Siegel delights in such clarifying traces. He notes that the pc in your iPhone “has extra computing energy than a $30 million Cray-2 supercomputer from the Nineteen Eighties — and 100,000 instances that of the Apollo 11 craft.” Reviewing Andrew McAfee’s More from Less, he distills the argument: “Making extra out of much less is what a lot of the human enterprise is about.” On environmental priorities: “Everyone needs a clear setting, however poorer folks need different issues extra –consuming, for instance.” As for recommendation to buyers: “Don’t be lazy. Be very lazy.” (Darwin may need authorized.)
Siegel’s evaluation of Sebastian Mallaby’s history of venture capital captures the essence of that enterprise with a single mordant line: “All of them contain unreasonable, maladjusted people who find themselves a ache within the neck.” That, too, has funding relevance.
In his tackle Brad DeLong’s Slouching Towards Utopia, Siegel writes: “Everybody was born right into a world through which the fundamental elements of an honest life have already been invented. We must always ponder our wonderful success lest we squander it.” Elsewhere, quoting Roger Ibbotson, he reminds us: “Finance seems terribly sophisticated, however when simplified to its naked necessities it depends on two costs: the value of danger and the value of time.” Kevin Coldiron provides the sequel: “With out constructive actual curiosity, due to this fact, there might be no capital. With out capital, no capitalism.”
Even the charts and tables are value lingering over. A graph on web page 38 reveals international GDP taking off like a rocket round 1800. Others reveal when air pollution started falling, how fertility patterns reversed, and the way industries developed over two centuries of US capitalism. It’s like getting a visible refresher in financial historical past — with out tuition.
Siegel by no means loses sight of his viewers. He spells out why every ebook or concept issues to funding professionals: “Traders have to be keenly conscious of the sources of, and obstacles to, innovation of their seek for potential returns.” Reviewing McAfee once more, he notes: “Some corporations and industries shall be harm whereas others shall be helped immensely. Actively managed portfolios can profit from this perception.”

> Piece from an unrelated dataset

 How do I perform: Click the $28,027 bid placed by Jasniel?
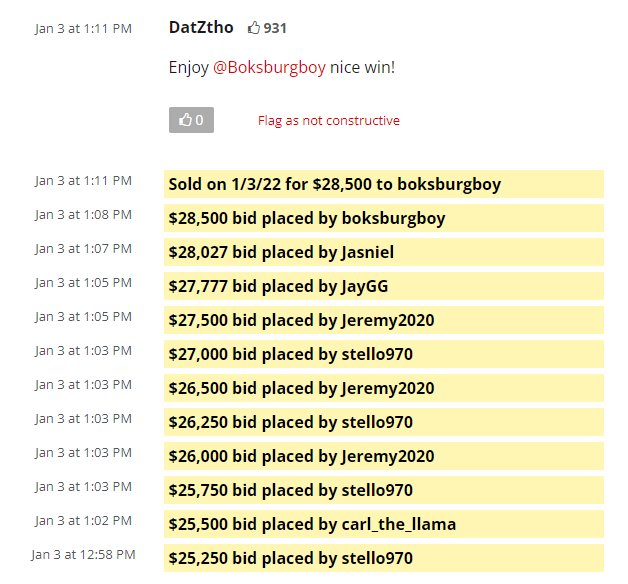pyautogui.click(x=384, y=252)

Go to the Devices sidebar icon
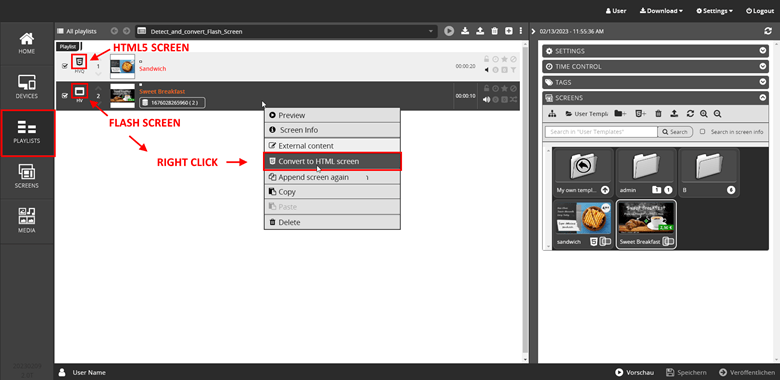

From his Monetary Analysts Journal reprint: “Most choice makers — pension trustees, consultants, and portfolio managers — are usually not conscious of the tendency of mean-variance optimization to amplify the errors of the enter assumptions.” A delicate reminder, and a helpful one.

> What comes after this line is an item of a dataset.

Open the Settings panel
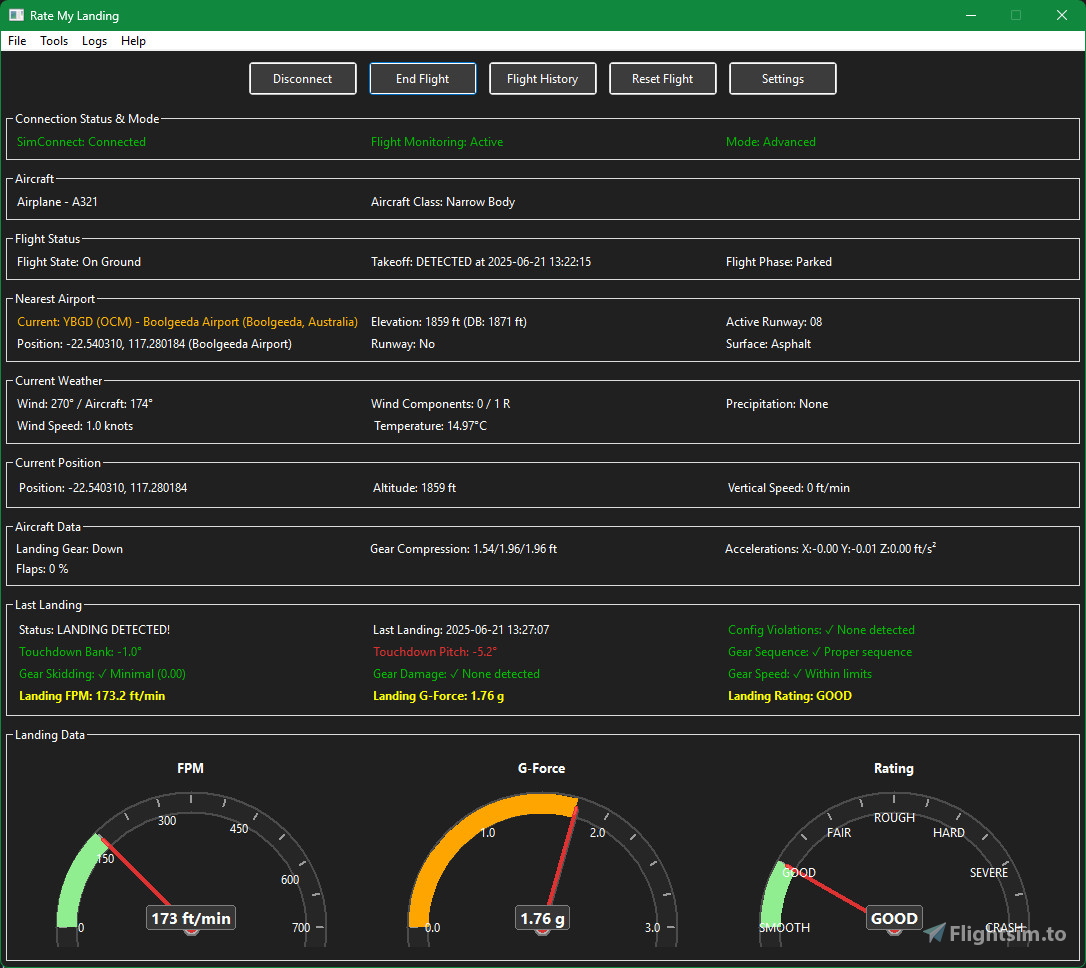Viewport: 1086px width, 968px height. click(782, 78)
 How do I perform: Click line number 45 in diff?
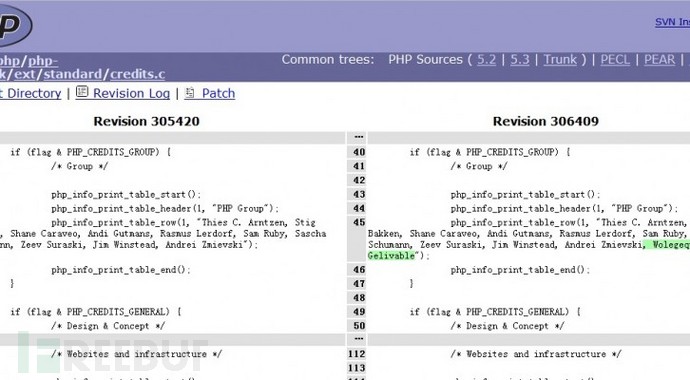click(x=359, y=222)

Siegel isn’t any cheerleader. He praises generously however doesn’t spare criticism. McAfee’s Extra from Much less, he notes, is about one slender facet of technological progress, dematerialization, and readers in search of a broader perspective ought to try McAfee’s earlier co-written ebook, The Second Machine Age. Of DeLong’s ebook: “He imagines his restructuring proposal is liberal, however it’s deeply reactionary, throwing sand within the gears of mobility and ambition.” On the bounds of the market to supply happiness: “That’s as a result of it’s not presupposed to! The market is an financial system, not (tempo Ayn Rand) an ethical one.”

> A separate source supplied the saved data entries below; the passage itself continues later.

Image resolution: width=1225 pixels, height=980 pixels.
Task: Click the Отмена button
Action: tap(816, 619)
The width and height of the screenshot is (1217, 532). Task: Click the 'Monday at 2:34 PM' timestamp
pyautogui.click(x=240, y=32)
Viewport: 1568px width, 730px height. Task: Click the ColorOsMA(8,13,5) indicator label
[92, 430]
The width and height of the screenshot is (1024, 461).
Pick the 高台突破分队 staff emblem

To say that Siegel’s critiques are a concise substitute for the books themselves can be unfair — to the books. Nonetheless, readers in search of sharp, well-informed insights into a number of the most vital concepts shaping economics and investing will discover On Progress and Prosperity an training in itself, and an entertaining one. Some sensible readers will undoubtedly seek advice from lots of the chapters once more over the course of their careers.